Veteran operators, aware of the dislocations that may be caused by even infrequent case-officer turnover, will appreciate the effect on the poor agent when he meets up with a new face almost every time. Even with top-notch guidance and centralized control from headquarters and with excellent coordination and cooperation among field stations, there are still bound to be some stitches dropped.

Headquarters and field elements must work hard together to ensure that these unavoidable losses are kept to a minimum. High standards of handling skill must be maintained if the agent is to respond properly to multi-station handling.

Record keeping and operational reporting must also be of a high order, for the case officer at any meeting cannot be sure it will be he who will hold the next.

Each report of an operational meeting must be so prompt, complete, and clear that a stranger stepping in can pick up the operation from the written record alone. Usually each field station involved in an ongoing maritime program assigns one officer part-time to it.

Frequent personal conferences of all these officers to talk over and work out mutual problems are highly desirable.

Opposition Measures

With the passage of time and the growth of such a maritime program, some strains are bound to show. The exposed principal agent, for one, is sure to become known.

If the program is quite extensive so the merchant marine is thoroughly riddled, percentages will catch up with it and some indication of what is going on will undoubtedly reach the opposition.

Inside the target area, of course, counterintelligence can bring its full apparatus to bear on suspect mariners. Surveillance and investigations can be mounted. Censorship may be concentrated on their mail.

There is little the case officer can do about this except to warn the agent and keep him alerted about indications that he is under suspicion.

During voyages and calls at Western ports, however, counterintelligence can make only limited efforts to neutralize the program. Some of the measures it is likely to take are these:

Informants will be placed among the crew to observe their patterns of action. One pair of seamen were arrested because they stayed ashore overnight and crossed a national border without sufficient visible funds.

Surveillance of suspect mariners may be mounted in Western ports. This measure is usually severely limited by practical considerations such as the number of men available.

Searches of the ship, cabins, and suspected hiding places on board will be conducted.This may be done as a matter of routine, but it will be intensified if it is suspected that something is afoot.

Contraband and stowaways are the usual objects of such a search, but if espionage is suspected all notebooks, address books, clothing, etc, will be searched.

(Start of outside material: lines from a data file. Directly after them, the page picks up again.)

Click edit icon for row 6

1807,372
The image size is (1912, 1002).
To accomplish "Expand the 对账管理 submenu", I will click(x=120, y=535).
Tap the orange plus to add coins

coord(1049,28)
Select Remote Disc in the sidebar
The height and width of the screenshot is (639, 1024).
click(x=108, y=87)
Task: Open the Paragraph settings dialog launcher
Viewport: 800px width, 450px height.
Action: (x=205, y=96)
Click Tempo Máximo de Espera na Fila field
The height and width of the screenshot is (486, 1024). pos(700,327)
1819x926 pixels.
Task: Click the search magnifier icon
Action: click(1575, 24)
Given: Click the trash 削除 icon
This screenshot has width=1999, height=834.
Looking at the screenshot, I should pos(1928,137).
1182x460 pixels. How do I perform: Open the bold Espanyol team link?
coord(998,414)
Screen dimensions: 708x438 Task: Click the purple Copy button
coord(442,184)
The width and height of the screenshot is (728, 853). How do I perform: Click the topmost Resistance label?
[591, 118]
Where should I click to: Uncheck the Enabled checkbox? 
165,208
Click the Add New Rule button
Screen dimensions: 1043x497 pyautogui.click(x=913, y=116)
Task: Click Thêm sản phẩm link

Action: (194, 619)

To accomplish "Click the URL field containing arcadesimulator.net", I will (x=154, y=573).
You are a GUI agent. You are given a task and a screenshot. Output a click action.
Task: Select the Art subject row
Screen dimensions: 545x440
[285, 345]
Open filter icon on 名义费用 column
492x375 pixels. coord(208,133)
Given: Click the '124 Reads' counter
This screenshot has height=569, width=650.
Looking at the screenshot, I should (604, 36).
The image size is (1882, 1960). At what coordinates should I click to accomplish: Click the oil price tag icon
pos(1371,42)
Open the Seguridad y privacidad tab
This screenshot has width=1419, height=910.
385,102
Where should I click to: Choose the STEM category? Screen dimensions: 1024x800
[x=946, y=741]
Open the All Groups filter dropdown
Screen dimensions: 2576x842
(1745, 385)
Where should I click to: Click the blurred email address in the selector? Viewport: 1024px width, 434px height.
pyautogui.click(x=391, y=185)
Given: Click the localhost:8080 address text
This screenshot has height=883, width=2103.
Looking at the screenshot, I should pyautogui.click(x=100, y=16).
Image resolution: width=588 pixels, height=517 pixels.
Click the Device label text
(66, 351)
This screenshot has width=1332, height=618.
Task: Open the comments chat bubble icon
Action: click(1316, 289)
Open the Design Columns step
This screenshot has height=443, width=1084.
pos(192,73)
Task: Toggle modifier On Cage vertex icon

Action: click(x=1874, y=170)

All officers and men may be warned against contact with foreigners and exiles in town.

A simple if drastic countermeasure, one which is quite effective, has been used by nations with a tradition of xenophobia and spy-consciousness – prohibiting individual seamen from going into town alone. Seamen going ashore must travel in groups.

In a still more extreme instance, the Czechs set up a pleasure barge – sort of a floating USO – in an isolated section of the port of Hamburg and forbade the Czech sailors manning a barge fleet on the Elbe to go into town at all.

With most nationalities, however, such iron discipline proves unenforceable.

The seaman’s life is hard, his long stretches at sea confining and tiring. His free time ashore, his chance to expand and paint the town, is precious to him.

Indeed, those who must enforce the discipline are themselves susceptible to the lure of pleasures ashore.

So, no matter how strict the rules, there is usually some room left in which to operate.

And Finally….

I have emphasised the difficulties and hazards in mounting maritime operations in the hope of being helpful to others who may wish to attempt them, not in order to discourage them nor because I do not think them worth the effort.

On the contrary, I remain convinced that if a case is given the thoughtful planning and careful execution it deserves, then the seaman agent can become a valuable clandestine asset.